| title: | Linux cluster Clumembd heartbeat problem |
|
I am not sure if this is the correct place to post this. If not
and you know where I should, could you please tell me.
(This effects RedHat ES 3.0 clumanager software)
I have found a problem with the clumembd daemon where the heartbeat
message is rejected by other nodes causing the node to be powered off.
If you have a Ethernet interface with an alias and are using multicast the
source address may contain the main IP address or
the alias address. If it contains the alias address the message is
then rejected by all other nodes as it now contains the wrong IP address.
The software correctly creates a socket on the main interface and at first
the correct IP address is send.

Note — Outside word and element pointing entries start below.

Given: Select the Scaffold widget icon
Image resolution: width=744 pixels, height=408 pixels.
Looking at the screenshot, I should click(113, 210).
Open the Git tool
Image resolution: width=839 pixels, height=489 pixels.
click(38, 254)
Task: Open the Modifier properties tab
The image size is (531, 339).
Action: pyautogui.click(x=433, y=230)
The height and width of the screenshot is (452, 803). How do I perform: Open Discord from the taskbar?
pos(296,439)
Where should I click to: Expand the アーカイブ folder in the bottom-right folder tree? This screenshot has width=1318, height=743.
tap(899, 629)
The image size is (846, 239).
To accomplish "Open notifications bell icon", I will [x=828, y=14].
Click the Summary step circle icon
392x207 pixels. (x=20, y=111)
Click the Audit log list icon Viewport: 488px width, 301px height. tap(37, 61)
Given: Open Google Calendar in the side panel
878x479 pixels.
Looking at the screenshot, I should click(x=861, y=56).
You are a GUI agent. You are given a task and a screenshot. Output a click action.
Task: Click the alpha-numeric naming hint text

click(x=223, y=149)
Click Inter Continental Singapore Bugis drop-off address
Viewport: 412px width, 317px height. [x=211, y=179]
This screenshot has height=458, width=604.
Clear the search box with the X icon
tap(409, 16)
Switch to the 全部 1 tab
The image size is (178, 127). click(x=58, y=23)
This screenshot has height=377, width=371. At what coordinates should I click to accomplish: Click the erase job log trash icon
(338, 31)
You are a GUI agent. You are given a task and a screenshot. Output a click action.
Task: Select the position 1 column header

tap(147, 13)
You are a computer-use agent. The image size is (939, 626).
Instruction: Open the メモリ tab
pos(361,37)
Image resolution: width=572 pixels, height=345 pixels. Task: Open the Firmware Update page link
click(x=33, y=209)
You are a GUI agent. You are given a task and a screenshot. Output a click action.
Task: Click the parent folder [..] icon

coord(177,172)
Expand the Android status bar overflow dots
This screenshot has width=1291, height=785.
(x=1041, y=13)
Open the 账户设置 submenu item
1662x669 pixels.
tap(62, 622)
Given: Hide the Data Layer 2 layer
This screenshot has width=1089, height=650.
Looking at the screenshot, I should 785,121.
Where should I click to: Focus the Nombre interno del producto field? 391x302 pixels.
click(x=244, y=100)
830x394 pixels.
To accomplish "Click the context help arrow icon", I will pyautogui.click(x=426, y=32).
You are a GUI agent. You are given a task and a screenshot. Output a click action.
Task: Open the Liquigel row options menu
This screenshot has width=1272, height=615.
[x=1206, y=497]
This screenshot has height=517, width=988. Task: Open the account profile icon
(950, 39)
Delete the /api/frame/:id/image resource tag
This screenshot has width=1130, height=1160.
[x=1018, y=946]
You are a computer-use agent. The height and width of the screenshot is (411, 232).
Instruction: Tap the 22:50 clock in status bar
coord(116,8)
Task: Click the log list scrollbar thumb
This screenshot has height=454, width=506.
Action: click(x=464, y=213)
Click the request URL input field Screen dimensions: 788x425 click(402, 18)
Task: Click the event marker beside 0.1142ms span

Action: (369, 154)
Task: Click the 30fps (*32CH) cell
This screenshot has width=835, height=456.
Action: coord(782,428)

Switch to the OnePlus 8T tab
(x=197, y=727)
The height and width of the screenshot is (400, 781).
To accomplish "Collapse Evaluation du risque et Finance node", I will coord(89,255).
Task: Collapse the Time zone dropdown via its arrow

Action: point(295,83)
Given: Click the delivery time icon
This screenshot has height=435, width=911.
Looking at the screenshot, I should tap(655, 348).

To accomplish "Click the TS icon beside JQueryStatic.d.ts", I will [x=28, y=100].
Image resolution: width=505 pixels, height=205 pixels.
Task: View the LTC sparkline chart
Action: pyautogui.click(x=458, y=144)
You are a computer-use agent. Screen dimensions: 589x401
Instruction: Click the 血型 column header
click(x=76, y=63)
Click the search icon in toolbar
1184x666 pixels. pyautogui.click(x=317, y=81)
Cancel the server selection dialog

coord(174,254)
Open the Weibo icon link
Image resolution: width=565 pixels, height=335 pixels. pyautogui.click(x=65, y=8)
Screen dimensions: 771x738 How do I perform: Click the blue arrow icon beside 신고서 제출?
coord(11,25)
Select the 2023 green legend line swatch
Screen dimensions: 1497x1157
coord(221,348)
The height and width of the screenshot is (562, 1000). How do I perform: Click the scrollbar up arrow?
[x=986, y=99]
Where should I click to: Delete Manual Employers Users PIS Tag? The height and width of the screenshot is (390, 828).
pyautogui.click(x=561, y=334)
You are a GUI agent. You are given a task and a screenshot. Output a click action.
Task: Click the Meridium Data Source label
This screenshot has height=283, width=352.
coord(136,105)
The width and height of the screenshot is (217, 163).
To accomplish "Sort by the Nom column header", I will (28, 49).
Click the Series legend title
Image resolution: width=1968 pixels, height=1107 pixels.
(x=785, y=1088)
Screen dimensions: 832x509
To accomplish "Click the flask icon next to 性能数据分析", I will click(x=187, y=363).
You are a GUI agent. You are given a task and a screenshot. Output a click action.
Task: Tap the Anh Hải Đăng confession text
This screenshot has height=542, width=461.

Some time later on the same socket the
alias address seems to get into the packets.
I have extract the relevant parts from my log file showing the output
from the debugging lines I inserted into the code.
Computer has
Interfaces: bond0 addr 10.10.197.11
bond0:0 addr 10.10.197.6
Multcast set up
clumembd[2]: <debug add_interface fd:4 name:bond0
clumembd[2]: <debug Interface IP is 10.10.197.11
clumembd[2]: <debug Setting up multicast 225.0.0.11 on 10.10.197.11
clumembd[2]: <debug Multicast send fd:5 (10.10.197.11)
clumembd[2]: <debug Multicast receive fd:6
Sending and receiving message (Correct behaviour)
clumembd[2]: <debug sending multicast message fd:5 ,nodeid:1
,addr:225.0.0.11,token:0x0002881d4119638e
clumembd[2]: <debug update_seen new msg nodeid:1 token:0x0002881d4119638e
After a while you get. sinp = source address, nsp = expected address
clumembd[2]: <debug sending multicast message fd:5 ,nodeid:1
,addr:225.0.0.11,token:0x0002881d4119638e
clumembd[2]: <debug update_seen new msg nodeid:1 token:0x0002881d4119638e
clumembd[2]: <debug IP/NodeID mismatch: Probably another cluster on our
subnet... msg from nodeid:1 sinp:10.10.197.6 nsp:10.10.197.11
The source address now has bond0:0 address when it did have bond0s address.
The socket has not changed.
This looks to me like a bug in the sending routine (it is using sendto in
std library)
Has anyone else noticed this sort of behaviour on sending multicast messages
to a Ethernet device with multiple addresses.
Cheers
Royce
|